Punting on a strong recovery

Punting on a strong recovery
July 24, 2014
Punting on a strong recovery
IC TIP: Buy at 53p

In fact, having retested the May lows around 47p in recent days, 32Red’s share price appears to have formed a base formation and one solid enough to support a rally to the May highs of 67p at the very least, a price level that coincides with the 200-day moving average. If that level is taken out then a return to January’s highs of 88.5p is a natural and realistic objective. The 14-day relative strength indicator is in the mid fifties so is not yet in overbought territory, thus offering scope for the rally to continue. Interestingly, the share price has regained its 20-day moving average and for good measure the moving average convergence and divergence indicator (MACD) has had a positive cross over. The technical set up looks like the real deal to me.

The fundamental case for investing is also very supportive. A positive first half trading update ahead of results on Wednesday, 23 September revealed that 32Red increased net gaming revenues by 20 per cent to £15.2m in the six month period, driven by a 22 per cent uplift in the company’s casino operation. Active casino customers shot up by 20 per cent year-on-year to 50,890 players, but importantly not at the expense of profitability as player yields edged up to £400. True, the 23,500 new customers in the six month period, up by more than a third on the same period of 2013, were recruited at a cost of £180 each, up from £159 per player in the first half of 2013. However, these new accounts are clearly profitable given that overall player yields are more than double acquisition costs.

As I have reported previously, 32Red continues to attract an increasing number of gaming accounts using tablets and mobiles. Having more than doubled last year to account for a fifth of casino revenues overall, the mobile segment accounted for nearly a third of gross gaming revenues in the first half of this year, up from 17 per cent in the same period of 2013. It’s clear to me that this segment will account for the majority of the business in the future, so it only makes sense to target marketing spend to drive revenues from this growth area.

Targeted marketing paying off

And that’s exactly what the company is doing by committing further resources to strategic marketing in the second half of this year. Following the appointment of new commercial director Matt Booth, the marketing team has adopted a more analytical approach to marketing, evidence of which is the growth now being seen.

......

WRITTEN EXERCISE A: Repeat the passage of the 32Red article starting at "And that’s exactly" and ending at "now being seen.", word for word.
WRITTEN EXERCISE B: Format the lines of the listing starting at the line containing "The width and height of the screenshot is (690, 474)." and ending at the line containing "[x=1329, y=115]" as a numbered list, omitting blank lines.

[Records from a dataset]
......

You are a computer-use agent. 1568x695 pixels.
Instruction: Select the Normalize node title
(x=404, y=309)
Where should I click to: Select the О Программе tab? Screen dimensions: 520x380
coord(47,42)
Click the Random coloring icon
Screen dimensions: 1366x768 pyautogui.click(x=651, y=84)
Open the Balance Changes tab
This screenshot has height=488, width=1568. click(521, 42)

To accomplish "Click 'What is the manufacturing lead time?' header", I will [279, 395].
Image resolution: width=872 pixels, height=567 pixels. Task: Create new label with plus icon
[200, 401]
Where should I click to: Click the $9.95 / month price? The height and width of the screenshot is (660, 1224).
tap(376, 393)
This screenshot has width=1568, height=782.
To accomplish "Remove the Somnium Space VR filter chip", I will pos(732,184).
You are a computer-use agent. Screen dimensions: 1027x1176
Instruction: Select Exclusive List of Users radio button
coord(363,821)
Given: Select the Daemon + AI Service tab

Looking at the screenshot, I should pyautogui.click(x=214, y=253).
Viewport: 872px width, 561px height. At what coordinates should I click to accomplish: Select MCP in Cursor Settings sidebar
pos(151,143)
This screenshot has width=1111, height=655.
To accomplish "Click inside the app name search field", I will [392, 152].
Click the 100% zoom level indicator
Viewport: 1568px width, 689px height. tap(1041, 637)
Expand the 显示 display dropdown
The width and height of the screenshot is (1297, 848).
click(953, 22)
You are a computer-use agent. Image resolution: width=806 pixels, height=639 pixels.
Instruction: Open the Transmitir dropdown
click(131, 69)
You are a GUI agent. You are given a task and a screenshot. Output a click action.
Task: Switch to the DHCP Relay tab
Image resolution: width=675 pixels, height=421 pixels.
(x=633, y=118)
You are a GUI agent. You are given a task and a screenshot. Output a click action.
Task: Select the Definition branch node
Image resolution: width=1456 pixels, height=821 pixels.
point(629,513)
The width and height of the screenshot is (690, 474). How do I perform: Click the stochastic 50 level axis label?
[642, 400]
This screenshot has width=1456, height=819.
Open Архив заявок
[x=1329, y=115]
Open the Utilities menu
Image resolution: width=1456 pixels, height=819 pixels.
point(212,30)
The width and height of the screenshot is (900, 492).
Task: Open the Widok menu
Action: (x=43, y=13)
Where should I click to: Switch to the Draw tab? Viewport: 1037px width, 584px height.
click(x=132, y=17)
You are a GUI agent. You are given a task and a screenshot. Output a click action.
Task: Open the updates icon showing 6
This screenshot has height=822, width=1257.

......

COMPLETE OUTPUT A:
And that’s exactly what the company is doing by committing further resources to strategic marketing in the second half of this year. Following the appointment of new commercial director Matt Booth, the marketing team has adopted a more analytical approach to marketing, evidence of which is the growth now being seen.

COMPLETE OUTPUT B:
1. The width and height of the screenshot is (690, 474). How do I perform: Click the stochastic 50 level axis label?
2. [642, 400]
3. This screenshot has width=1456, height=819.
4. Open Архив заявок
5. [x=1329, y=115]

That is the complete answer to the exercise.